Reads like a pretty interesting character and another example of a business
development type (non-technology) that was smart enough to see a business
opportunity & pursue it. The article this quote is sourced from _"The Monster
That's Feasting on Newspapers"_ , written by _"Saul Hansell"_ on March 24,
2002 ~
[http://query.nytimes.com/gst/fullpage.html?res=9E01EFD61F38F...](http://query.nytimes.com/gst/fullpage.html?res=9E01EFD61F38F937A15750C0A9649C8B63&sec=&spon=&pagewanted=print)

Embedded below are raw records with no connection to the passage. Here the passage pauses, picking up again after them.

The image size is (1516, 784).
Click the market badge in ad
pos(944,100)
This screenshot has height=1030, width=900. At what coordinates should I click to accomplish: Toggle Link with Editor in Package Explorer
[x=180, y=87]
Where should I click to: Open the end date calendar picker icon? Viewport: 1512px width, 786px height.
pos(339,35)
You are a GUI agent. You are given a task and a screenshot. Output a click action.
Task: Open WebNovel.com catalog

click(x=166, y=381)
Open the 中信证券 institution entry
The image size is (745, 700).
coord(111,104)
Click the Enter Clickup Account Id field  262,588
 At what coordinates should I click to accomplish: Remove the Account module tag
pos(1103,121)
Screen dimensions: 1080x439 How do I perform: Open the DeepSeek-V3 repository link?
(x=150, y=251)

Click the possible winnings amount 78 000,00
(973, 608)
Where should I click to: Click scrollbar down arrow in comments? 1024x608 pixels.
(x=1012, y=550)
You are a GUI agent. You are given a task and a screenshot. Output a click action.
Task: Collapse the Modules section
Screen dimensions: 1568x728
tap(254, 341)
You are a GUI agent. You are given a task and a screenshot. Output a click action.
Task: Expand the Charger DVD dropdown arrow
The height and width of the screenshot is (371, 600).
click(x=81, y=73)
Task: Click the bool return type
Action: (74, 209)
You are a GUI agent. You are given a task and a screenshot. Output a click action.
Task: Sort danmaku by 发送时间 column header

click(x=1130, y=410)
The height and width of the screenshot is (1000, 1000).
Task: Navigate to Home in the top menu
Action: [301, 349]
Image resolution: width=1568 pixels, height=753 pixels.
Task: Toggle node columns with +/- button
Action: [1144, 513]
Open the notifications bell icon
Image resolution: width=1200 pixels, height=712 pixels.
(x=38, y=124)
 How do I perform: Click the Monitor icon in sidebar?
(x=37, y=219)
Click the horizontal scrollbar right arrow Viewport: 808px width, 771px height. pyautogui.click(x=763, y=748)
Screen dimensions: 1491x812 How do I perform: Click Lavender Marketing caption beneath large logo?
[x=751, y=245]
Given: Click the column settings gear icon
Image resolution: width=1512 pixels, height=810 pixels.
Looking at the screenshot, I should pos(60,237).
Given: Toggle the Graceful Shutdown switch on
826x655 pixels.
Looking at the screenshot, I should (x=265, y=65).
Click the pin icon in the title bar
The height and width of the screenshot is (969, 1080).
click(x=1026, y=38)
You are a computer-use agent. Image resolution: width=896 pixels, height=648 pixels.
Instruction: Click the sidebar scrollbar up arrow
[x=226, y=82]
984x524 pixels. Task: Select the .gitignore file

 _"... “Once he perceived its importance, he was relentless,” Mr. Eisele
recalled in an interview on Friday. “That’s why Andy McKelvey was so
successful on the Internet, even though he wasn’t a technological visionary.”
..."_

Focus.

------
cc77cc
i personally knew mckelvey, as one of his scholarship recipients, and I can
attest that he was very driven. as he told me that he did not own a computer
while he was ceo of monster, i can add that he had exceptional business
development skills and experience, especially with acquisitions.

very sad to see him go. i learned a lot from him.

------
awad
I was also a recipient of his scholarship. I learned more from Andy in the
short time I knew him than many years of schooling. He truly enjoyed his life
and lived it to it's fullest, which is a cliche to say, but think and ask
yourself if you really do the same. And, not only did he enjoy life, but he
also didn't take it too seriously either; he was the most humble man I'd ever
met. You would not and could not ever accuse the man of not being in touch
with society, it simply wasn't possible. He was a man of incredible power and
stature, and yet, could sit down and connect with ANYONE.

We should all hope to be a little bit like Andy McKelvey.